[RECORDS SUPPLIED]

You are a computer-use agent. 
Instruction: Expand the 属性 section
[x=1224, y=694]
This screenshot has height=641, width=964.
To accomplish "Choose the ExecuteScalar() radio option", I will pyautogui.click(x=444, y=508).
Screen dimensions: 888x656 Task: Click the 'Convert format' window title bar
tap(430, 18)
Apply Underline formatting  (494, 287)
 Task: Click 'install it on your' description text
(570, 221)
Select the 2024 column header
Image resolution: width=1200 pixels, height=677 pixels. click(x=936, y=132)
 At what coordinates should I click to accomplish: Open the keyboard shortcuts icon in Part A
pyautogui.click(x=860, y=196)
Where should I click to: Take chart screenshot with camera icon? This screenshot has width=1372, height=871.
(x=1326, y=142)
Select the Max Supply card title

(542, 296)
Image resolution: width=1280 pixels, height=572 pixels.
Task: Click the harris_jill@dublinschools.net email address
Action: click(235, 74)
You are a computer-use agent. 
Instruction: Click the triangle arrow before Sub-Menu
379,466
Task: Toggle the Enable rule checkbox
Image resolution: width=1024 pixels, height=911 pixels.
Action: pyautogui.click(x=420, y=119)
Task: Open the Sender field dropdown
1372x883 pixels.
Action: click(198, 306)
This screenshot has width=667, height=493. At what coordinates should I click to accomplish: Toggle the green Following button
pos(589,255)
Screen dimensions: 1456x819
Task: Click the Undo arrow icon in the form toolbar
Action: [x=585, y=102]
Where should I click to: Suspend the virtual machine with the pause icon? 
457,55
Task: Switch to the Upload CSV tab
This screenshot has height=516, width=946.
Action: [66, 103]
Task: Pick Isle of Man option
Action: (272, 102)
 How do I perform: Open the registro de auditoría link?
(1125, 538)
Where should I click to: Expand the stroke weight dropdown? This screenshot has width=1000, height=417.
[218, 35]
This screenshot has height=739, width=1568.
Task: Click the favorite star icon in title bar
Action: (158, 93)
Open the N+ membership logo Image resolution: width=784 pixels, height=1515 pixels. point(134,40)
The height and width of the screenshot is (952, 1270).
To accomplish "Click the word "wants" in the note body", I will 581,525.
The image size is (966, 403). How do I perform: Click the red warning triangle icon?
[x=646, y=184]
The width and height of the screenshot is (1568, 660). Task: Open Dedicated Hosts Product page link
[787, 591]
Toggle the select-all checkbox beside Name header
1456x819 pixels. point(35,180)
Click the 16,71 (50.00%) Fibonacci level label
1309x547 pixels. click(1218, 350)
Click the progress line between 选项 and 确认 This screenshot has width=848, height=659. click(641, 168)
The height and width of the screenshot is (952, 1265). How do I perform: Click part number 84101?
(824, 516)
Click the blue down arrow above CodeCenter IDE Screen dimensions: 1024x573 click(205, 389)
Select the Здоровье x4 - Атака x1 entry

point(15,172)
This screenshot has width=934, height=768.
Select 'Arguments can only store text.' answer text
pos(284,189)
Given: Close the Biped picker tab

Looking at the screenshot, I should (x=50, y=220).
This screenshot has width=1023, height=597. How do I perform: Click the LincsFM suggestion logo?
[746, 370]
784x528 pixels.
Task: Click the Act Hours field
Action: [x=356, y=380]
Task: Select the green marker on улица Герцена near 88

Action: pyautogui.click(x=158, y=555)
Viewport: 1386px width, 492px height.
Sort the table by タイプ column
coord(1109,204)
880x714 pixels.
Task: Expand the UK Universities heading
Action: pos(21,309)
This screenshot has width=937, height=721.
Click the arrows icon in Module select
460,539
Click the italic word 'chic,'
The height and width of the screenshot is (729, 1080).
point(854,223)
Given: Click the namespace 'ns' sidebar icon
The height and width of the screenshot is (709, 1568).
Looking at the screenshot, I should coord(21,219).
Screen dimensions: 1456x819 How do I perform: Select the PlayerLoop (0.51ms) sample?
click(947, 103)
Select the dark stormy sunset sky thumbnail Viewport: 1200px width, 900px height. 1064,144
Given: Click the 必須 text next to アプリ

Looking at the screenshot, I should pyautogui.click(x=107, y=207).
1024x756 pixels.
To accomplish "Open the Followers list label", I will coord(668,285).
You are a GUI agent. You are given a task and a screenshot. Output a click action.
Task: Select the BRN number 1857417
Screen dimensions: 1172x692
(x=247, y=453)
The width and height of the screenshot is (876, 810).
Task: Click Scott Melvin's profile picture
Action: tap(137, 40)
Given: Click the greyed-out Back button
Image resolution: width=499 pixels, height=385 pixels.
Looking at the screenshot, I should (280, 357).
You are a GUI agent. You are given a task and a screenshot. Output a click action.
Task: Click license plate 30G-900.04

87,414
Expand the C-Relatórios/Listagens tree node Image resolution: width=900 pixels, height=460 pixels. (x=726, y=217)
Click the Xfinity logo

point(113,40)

[/RECORDS SUPPLIED]

• PROBLEM DESCRIPTION: Could you copy every record above exactly as it stands?

• OUTPUT BELOW:
You are a computer-use agent. 
Instruction: Expand the 属性 section
[x=1224, y=694]
This screenshot has height=641, width=964.
To accomplish "Choose the ExecuteScalar() radio option", I will pyautogui.click(x=444, y=508).
Screen dimensions: 888x656 Task: Click the 'Convert format' window title bar
tap(430, 18)
Apply Underline formatting  (494, 287)
 Task: Click 'install it on your' description text
(570, 221)
Select the 2024 column header
Image resolution: width=1200 pixels, height=677 pixels. click(x=936, y=132)
 At what coordinates should I click to accomplish: Open the keyboard shortcuts icon in Part A
pyautogui.click(x=860, y=196)
Where should I click to: Take chart screenshot with camera icon? This screenshot has width=1372, height=871.
(x=1326, y=142)
Select the Max Supply card title

(542, 296)
Image resolution: width=1280 pixels, height=572 pixels.
Task: Click the harris_jill@dublinschools.net email address
Action: click(235, 74)
You are a computer-use agent. 
Instruction: Click the triangle arrow before Sub-Menu
379,466
Task: Toggle the Enable rule checkbox
Image resolution: width=1024 pixels, height=911 pixels.
Action: pyautogui.click(x=420, y=119)
Task: Open the Sender field dropdown
1372x883 pixels.
Action: click(198, 306)
This screenshot has width=667, height=493. At what coordinates should I click to accomplish: Toggle the green Following button
pos(589,255)
Screen dimensions: 1456x819
Task: Click the Undo arrow icon in the form toolbar
Action: [x=585, y=102]
Where should I click to: Suspend the virtual machine with the pause icon? 
457,55
Task: Switch to the Upload CSV tab
This screenshot has height=516, width=946.
Action: [66, 103]
Task: Pick Isle of Man option
Action: (272, 102)
 How do I perform: Open the registro de auditoría link?
(1125, 538)
Where should I click to: Expand the stroke weight dropdown? This screenshot has width=1000, height=417.
[218, 35]
This screenshot has height=739, width=1568.
Task: Click the favorite star icon in title bar
Action: (158, 93)
Open the N+ membership logo Image resolution: width=784 pixels, height=1515 pixels. point(134,40)
The height and width of the screenshot is (952, 1270).
To accomplish "Click the word "wants" in the note body", I will 581,525.
The image size is (966, 403). How do I perform: Click the red warning triangle icon?
[x=646, y=184]
The width and height of the screenshot is (1568, 660). Task: Open Dedicated Hosts Product page link
[787, 591]
Toggle the select-all checkbox beside Name header
1456x819 pixels. point(35,180)
Click the 16,71 (50.00%) Fibonacci level label
1309x547 pixels. click(1218, 350)
Click the progress line between 选项 and 确认 This screenshot has width=848, height=659. click(641, 168)
The height and width of the screenshot is (952, 1265). How do I perform: Click part number 84101?
(824, 516)
Click the blue down arrow above CodeCenter IDE Screen dimensions: 1024x573 click(205, 389)
Select the Здоровье x4 - Атака x1 entry

point(15,172)
This screenshot has width=934, height=768.
Select 'Arguments can only store text.' answer text
pos(284,189)
Given: Close the Biped picker tab

Looking at the screenshot, I should (x=50, y=220).
This screenshot has width=1023, height=597. How do I perform: Click the LincsFM suggestion logo?
[746, 370]
784x528 pixels.
Task: Click the Act Hours field
Action: [x=356, y=380]
Task: Select the green marker on улица Герцена near 88

Action: pyautogui.click(x=158, y=555)
Viewport: 1386px width, 492px height.
Sort the table by タイプ column
coord(1109,204)
880x714 pixels.
Task: Expand the UK Universities heading
Action: pos(21,309)
This screenshot has width=937, height=721.
Click the arrows icon in Module select
460,539
Click the italic word 'chic,'
The height and width of the screenshot is (729, 1080).
point(854,223)
Given: Click the namespace 'ns' sidebar icon
The height and width of the screenshot is (709, 1568).
Looking at the screenshot, I should coord(21,219).
Screen dimensions: 1456x819 How do I perform: Select the PlayerLoop (0.51ms) sample?
click(947, 103)
Select the dark stormy sunset sky thumbnail Viewport: 1200px width, 900px height. 1064,144
Given: Click the 必須 text next to アプリ

Looking at the screenshot, I should pyautogui.click(x=107, y=207).
1024x756 pixels.
To accomplish "Open the Followers list label", I will coord(668,285).
You are a GUI agent. You are given a task and a screenshot. Output a click action.
Task: Select the BRN number 1857417
Screen dimensions: 1172x692
(x=247, y=453)
The width and height of the screenshot is (876, 810).
Task: Click Scott Melvin's profile picture
Action: tap(137, 40)
Given: Click the greyed-out Back button
Image resolution: width=499 pixels, height=385 pixels.
Looking at the screenshot, I should (280, 357).
You are a GUI agent. You are given a task and a screenshot. Output a click action.
Task: Click license plate 30G-900.04

87,414
Expand the C-Relatórios/Listagens tree node Image resolution: width=900 pixels, height=460 pixels. (x=726, y=217)
Click the Xfinity logo

point(113,40)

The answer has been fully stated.